Based on D-W statistics, QQ plots and residual plots being largely the same with the quadratic and the cubic model and seeing no significant improvement taking the cubic model... R2 didn't improve much and the F-test suggested that although there is statistical signifficance in taking the cubic model, the improvement is not worth it. I would pick the quadratic model, since the interpretation is more straight forward and it is simpler and also offers good precision.


## Multivariate Regression Model

### Question 7

- Build a multivariate linear regression model with a logarithmic transformation of the response (`medv`).
- Explore relationships between housing prices and other independent variables in an additive model (no interactions).
- Use criteria such as AIC, BIC, $ R^2 $, and F-statistics to select the best model.
- Investigate whether the relationship between `crim` and `medv` can be explained by other variables, such as proximity to highways or pollution levels.

---

### Question 8

- Incorporate `crim` (crime rate) into the final model and compare how its influence on the median housing price differs from the simple regression model with a logarithmic transformation of the response (from Question 4).
- Estimate the reduction in median housing price for a one-unit increase in the crime rate per 1,000 residents.

---

### Question 9

- Present your final predictive model for `medv` and discuss the key parameters such as $ R^2 $, $ \sigma $, and F-statistics.
- Compare the final model with the simple linear model from Question 6. Discuss how these parameters have changed and whether this change was expected.
- Validate the model both graphically and using hypothesis tests.

---

### Question 10

- Based on your final model, answer whether reducing the crime rate in an area would lead to an increase in housing prices in that area.
- Provide an explanation based on your findings.


## Investigating the Transformation of the `black_tra` Variable

<!--
# Add a new variable `black_pop` representing the proportion of Black population
boston_df["black_pop"] = 0.63 - np.sqrt(boston_df["black_tra"] / 1000)
 -->

In [None]:
# Motivation of this section
from sklearn.datasets import load_boston

# Load dataset
boston_data = load_boston()


### Question 11: Compare Coefficients in Simple Models

Investigate, if the transformation of `black_pop` into `black_tra` was  misleading and suggestive.

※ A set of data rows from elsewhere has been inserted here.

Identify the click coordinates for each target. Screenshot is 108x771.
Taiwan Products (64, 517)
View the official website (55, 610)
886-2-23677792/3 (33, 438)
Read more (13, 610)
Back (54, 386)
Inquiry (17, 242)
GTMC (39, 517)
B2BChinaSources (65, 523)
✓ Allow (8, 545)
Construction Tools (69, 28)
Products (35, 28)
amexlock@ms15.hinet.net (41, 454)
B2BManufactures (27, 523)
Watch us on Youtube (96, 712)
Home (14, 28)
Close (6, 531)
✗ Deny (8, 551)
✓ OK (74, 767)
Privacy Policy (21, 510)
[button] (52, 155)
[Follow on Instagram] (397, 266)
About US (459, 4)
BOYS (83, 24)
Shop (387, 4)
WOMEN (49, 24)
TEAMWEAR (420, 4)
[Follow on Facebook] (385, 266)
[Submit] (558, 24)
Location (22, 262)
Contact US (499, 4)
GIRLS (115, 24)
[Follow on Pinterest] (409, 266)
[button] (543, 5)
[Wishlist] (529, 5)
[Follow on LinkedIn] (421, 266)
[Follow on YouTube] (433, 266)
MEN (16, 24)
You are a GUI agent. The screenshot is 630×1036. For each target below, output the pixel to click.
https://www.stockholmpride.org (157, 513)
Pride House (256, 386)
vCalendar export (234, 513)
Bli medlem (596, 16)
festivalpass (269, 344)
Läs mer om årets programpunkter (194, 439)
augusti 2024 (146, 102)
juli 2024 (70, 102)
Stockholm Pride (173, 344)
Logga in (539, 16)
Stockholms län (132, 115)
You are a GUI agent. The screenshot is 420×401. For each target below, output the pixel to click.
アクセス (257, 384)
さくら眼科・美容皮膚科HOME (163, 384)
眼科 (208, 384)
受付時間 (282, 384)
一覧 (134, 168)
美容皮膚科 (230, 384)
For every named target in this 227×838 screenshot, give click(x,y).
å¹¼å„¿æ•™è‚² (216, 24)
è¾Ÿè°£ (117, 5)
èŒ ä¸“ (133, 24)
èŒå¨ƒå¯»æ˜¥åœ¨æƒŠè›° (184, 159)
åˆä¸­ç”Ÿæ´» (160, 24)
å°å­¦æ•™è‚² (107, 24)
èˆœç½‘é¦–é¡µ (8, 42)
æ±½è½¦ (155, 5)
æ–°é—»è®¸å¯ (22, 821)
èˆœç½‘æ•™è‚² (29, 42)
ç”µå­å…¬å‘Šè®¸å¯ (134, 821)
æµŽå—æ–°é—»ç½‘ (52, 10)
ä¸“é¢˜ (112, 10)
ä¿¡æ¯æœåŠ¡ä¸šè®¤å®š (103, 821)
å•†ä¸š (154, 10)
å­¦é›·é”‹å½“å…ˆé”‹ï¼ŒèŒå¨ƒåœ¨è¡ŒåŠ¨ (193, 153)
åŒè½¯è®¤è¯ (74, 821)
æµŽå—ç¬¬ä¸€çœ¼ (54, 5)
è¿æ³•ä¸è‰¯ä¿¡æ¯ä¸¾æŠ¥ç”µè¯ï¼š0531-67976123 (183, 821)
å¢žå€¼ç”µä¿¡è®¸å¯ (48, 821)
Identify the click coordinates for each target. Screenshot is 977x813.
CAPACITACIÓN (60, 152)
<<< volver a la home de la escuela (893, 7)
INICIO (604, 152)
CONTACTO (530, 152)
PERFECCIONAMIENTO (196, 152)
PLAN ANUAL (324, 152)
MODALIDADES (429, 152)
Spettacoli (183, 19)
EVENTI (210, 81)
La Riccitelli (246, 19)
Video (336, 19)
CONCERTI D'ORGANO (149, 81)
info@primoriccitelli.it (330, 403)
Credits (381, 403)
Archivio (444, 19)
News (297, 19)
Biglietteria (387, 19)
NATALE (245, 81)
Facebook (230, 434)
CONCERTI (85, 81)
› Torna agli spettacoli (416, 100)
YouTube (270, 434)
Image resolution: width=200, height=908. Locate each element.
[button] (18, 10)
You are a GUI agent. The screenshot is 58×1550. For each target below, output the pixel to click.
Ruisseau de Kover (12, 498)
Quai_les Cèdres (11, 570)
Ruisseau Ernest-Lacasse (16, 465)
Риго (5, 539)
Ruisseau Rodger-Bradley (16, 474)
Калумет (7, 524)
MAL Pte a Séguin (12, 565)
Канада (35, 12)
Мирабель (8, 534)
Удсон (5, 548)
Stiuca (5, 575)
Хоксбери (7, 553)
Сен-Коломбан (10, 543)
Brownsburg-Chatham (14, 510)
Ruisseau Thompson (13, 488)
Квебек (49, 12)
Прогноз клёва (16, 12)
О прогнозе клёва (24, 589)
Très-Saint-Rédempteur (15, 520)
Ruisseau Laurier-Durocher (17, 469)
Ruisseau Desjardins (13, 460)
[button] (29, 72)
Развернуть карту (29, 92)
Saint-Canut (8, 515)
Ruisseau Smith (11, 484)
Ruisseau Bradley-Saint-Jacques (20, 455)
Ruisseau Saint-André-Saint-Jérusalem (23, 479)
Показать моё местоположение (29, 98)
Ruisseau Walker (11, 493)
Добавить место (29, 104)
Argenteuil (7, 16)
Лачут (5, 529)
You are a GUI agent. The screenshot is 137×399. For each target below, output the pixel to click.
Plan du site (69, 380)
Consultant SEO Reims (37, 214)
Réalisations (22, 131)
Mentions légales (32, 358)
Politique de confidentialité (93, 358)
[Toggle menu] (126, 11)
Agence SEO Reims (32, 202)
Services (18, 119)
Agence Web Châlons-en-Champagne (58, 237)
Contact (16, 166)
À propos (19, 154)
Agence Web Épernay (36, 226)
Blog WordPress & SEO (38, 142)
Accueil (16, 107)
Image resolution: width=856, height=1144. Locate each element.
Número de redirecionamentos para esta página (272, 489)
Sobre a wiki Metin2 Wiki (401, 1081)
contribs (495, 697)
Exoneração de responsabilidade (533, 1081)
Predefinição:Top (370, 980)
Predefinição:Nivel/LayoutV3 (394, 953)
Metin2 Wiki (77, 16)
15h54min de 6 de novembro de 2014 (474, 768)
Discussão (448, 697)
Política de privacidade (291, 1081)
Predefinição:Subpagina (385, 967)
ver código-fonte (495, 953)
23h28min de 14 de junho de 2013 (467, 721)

Add new variable `black_pop` into the data frame by inverse of orginal transformation.

- Build two separate simple linear regression models:
  1. Predicting `medv` using `black_tra`.
  2. Predicting `medv` using `black_pop`.
- Compare the coefficients from both models and interpret the differences.
- Discuss whether the transformation of `black_tra` appears to exaggerate or diminish its relationship with `medv`.

---

### Question 12: Stepwise Regression with `black_tra`

- Perform stepwise regression starting with all independent variables, including `black_tra`, as predictors of `medv`.
- Evaluate whether `black_tra` remains significant in the final model after stepwise variable selection.
- Discuss whether its significance changes when considered alongside other predictors.

---

### Question 13: Stepwise Regression with `black_pop`

- Repeat the stepwise regression from Question 12, but this time replace `black_tra` with `black_pop`.
- Evaluate whether `black_pop` remains significant in the final model.
- Compare its significance to that of `black_tra` from Question 12.

---

### Question 14: Impact on Predictions

- For both the models from Questions 12 and 13 (stepwise regression with `black_tra` and `black_pop`), compare their predictions for `medv`.
- Specifically:
  1. Calculate predictions for a range of values of `black_tra` and `black_pop`.
  2. Plot the predictions and interpret whether the two variables result in substantially different predicted values.
- Discuss whether the transformed variable (`black_tra`) or its proportion counterpart (`black_pop`) leads to any noticeable bias or distortion in predictions.